Pelo controle da Copel
  Todas as informações sobre as ações do Trio Mosqueteiro, que o Trigovernador chama de ‘‘Bosqueteiros’’, para assumir o controle da Copel, vêm de fontes governamentais.
  E quando se trata da maior empresa paranaense, a lógica é esta mesma: a briga interna é de foice no escuro.

Ação solitária
  Ainda sobre a Copel: desde 2003 o eletricista curitibano Luiz César Prodóscimo move ação contra a Copel que, por variadas situações, deixou a casa dele sem energia por 398 dias.

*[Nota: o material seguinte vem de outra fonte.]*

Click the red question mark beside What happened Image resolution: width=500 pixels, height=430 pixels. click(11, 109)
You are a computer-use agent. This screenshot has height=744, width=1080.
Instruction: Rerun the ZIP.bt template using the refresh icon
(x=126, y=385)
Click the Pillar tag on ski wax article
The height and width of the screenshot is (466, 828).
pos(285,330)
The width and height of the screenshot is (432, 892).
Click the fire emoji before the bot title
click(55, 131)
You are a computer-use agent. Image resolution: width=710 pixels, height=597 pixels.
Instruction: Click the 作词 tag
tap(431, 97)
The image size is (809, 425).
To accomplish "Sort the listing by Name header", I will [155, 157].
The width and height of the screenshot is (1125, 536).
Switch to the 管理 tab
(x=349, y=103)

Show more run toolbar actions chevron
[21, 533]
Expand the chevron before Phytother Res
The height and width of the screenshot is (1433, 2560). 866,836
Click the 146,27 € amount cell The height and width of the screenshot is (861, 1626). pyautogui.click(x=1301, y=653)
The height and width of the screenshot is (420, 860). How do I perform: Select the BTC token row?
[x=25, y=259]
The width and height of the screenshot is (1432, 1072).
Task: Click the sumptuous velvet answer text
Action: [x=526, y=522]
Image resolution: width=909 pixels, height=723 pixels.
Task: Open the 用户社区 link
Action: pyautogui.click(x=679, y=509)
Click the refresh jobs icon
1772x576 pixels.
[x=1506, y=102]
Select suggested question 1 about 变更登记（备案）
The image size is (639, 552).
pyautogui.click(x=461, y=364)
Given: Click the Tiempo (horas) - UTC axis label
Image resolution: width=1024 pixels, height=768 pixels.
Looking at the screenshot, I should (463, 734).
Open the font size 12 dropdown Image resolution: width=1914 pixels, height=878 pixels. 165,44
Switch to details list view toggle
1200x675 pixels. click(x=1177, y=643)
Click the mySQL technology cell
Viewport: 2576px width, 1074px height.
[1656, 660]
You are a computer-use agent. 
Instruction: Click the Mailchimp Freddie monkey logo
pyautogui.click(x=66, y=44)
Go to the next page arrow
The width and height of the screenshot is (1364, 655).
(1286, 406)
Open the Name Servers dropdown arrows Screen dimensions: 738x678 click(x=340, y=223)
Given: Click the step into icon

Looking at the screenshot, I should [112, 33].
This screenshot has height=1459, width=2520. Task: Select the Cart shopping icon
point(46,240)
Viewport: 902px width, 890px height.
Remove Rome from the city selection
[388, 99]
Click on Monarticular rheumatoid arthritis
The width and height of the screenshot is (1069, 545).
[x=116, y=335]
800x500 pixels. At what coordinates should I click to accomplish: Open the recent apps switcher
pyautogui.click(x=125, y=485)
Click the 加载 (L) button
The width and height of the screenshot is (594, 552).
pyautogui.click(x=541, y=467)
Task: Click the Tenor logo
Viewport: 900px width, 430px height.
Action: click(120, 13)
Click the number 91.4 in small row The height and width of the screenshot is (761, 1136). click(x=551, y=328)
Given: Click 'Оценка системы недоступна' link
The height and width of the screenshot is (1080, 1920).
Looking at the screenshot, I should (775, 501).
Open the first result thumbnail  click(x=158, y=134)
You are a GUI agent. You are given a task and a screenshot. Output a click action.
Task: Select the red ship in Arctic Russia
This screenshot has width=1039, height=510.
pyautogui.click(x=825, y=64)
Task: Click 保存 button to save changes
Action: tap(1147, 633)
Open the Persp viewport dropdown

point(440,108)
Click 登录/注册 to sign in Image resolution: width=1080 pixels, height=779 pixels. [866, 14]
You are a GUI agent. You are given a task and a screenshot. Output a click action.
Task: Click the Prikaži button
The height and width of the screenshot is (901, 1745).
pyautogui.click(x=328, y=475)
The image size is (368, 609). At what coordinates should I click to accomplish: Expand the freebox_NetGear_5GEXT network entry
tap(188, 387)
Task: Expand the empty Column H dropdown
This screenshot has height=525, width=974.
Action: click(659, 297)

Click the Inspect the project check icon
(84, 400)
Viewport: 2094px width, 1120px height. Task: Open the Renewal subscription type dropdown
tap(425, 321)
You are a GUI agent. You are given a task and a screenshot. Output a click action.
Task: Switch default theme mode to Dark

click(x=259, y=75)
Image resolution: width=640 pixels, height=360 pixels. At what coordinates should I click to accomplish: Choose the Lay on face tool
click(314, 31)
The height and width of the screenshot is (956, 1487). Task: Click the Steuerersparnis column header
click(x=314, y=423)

  Parece aquelas histórias americanas em que um só luta contra o sistema, ou uma grande companhia e vence no final.

Loucademia
  O eletricista local fez até uma exposição na casa dele com o que considera ‘‘erros e desmandos’ da companhia paranaense. Até agora, a ação o beneficiou apenas com a ligação de luz por liminar.
  Mas, pelo menos, o humor está salvo: ele chama a Copel de ‘‘Loucademia de Energia’’.